Personalmente non dubito che un magistero ecclesiastico sia necessario e prezioso, ma di quale tipo? Qualsiasi coscienza adulta sa che di fronte a disaccordi e perplessità non avrebbe alcun senso rifiutare l’autorità o ribellarsi tout court: non sarebbe costruttivo. Ma sente però il dovere, prima ancora che il diritto, di chiedergli maggiore credibilità, di esigere che sappia proporre senza imporre, con rispettoso ascolto delle opinioni altrui. Gli ascoltatori di Gesù "rimanevano colpiti dal suo insegnamento", perché "parlava con autorità", e non perché aveva cariche istituzionali. Così il magistero può sperare di essere creduto, dalle coscienze adulte, quando offre messaggi autorevoli e convincenti, e non per il solo fatto di essere l’autorità costituita.
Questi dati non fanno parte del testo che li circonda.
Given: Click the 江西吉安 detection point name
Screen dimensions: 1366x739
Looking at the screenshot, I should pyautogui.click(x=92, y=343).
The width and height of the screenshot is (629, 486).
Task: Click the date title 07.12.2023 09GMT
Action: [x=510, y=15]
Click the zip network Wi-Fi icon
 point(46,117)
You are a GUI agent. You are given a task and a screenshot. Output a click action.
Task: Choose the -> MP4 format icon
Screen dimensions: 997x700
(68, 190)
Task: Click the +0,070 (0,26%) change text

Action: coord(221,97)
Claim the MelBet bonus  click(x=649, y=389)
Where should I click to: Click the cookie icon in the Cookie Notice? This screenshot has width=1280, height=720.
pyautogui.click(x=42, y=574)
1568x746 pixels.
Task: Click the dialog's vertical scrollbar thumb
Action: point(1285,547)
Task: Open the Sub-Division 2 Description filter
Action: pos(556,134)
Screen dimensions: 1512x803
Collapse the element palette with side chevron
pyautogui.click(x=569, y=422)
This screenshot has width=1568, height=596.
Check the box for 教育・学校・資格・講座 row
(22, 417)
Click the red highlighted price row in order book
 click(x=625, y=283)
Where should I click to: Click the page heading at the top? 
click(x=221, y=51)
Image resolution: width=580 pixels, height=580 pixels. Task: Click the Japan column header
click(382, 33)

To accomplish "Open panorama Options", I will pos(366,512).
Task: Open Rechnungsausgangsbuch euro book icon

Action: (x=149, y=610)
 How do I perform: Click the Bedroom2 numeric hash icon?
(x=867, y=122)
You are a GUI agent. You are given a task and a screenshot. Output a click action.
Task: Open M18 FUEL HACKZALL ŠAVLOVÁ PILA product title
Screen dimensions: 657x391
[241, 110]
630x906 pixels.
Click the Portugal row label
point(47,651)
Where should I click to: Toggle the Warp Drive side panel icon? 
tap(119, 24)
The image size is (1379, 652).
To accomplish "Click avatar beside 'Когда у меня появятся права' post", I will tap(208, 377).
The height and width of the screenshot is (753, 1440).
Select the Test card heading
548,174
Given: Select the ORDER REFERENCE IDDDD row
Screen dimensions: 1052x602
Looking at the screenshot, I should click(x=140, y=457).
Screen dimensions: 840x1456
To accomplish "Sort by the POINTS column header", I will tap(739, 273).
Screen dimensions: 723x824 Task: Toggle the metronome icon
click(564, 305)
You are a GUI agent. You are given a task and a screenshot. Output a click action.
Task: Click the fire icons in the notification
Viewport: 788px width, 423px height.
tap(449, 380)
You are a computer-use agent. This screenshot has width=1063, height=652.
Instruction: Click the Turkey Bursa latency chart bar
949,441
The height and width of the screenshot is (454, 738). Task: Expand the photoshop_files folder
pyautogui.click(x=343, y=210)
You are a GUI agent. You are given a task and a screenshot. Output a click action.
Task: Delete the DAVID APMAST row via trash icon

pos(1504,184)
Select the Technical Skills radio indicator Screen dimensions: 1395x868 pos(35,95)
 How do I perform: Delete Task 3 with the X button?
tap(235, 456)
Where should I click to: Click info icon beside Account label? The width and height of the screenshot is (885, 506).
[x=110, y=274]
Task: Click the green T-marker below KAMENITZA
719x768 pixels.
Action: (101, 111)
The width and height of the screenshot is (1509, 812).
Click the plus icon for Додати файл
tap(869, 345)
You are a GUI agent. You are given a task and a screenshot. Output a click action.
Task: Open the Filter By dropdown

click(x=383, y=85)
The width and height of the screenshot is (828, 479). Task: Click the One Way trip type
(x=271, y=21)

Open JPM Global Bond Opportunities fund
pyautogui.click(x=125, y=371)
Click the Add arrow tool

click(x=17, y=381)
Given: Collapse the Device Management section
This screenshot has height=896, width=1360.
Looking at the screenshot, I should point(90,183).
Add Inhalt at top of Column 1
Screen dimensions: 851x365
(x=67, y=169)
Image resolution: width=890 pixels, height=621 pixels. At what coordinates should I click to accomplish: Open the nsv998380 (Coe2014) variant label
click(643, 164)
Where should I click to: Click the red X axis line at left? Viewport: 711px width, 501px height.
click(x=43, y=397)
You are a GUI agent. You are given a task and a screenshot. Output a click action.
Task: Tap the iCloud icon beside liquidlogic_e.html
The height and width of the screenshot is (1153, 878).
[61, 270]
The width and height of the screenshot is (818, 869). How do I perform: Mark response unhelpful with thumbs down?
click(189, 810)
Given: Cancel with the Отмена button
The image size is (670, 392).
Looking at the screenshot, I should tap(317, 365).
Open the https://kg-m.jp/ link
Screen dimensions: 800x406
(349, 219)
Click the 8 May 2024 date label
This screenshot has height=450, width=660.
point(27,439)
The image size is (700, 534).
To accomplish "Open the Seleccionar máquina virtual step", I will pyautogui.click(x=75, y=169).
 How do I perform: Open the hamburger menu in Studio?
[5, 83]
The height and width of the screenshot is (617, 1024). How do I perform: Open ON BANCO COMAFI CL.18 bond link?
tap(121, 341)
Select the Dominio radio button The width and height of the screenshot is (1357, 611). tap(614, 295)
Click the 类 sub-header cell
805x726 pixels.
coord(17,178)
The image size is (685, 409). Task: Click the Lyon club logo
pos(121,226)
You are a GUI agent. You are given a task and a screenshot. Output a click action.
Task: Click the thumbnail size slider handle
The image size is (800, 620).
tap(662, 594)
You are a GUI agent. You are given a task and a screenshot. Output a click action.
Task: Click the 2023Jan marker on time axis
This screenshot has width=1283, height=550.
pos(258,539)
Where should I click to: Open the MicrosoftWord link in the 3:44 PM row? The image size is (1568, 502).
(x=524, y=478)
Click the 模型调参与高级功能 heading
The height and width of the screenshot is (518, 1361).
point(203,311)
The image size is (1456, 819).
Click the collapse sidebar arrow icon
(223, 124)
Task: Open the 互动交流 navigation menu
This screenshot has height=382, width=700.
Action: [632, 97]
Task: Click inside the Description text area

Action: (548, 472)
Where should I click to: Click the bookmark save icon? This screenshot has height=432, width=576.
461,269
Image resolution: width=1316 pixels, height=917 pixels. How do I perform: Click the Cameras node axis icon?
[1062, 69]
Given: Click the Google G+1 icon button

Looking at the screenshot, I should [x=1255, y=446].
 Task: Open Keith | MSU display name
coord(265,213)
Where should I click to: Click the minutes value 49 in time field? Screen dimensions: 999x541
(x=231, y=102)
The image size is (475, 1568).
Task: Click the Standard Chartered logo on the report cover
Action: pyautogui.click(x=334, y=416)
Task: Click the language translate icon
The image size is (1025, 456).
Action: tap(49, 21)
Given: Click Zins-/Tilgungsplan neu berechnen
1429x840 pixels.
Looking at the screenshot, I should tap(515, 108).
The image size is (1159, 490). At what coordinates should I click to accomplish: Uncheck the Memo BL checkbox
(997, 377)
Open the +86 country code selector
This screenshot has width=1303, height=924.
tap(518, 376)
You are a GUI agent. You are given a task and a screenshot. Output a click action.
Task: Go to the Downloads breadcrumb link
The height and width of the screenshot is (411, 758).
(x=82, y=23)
Oggi la credibilità dei vertici ecclesiastici, con tutti gli scandali di questi tempi, è fortemente minata, e si potrebbe dire che solo facendo leva surrettiziamente sulla grande fede in Gesù Cristo che continua a sostenere tante persone (malgrado tutto) evita di porsi in caduta libera. Ma fino a quando, se permane la pretesa di continuare a proporsi come magistero di un "docile gregge?".

La parabola della zizzania insegna che la Chiesa è comunione di consensi e dissensi, perciò, per recuperare credibilità, le autorità dovrebbero finalmente prenderne atto e imparare a dialogare con tutti alla pari, e in particolare proprio con il dissenso. Dovrebbero educarsi ed educare ad accoglierlo con l’attenzione che merita. Perché un dissenso respinto e represso a priori diventa facilmente aspro, arrabbiato, distruttivo mentre, se accolto con benevolenza, può diventare costruttivo, benevolo, e perfino affettuoso.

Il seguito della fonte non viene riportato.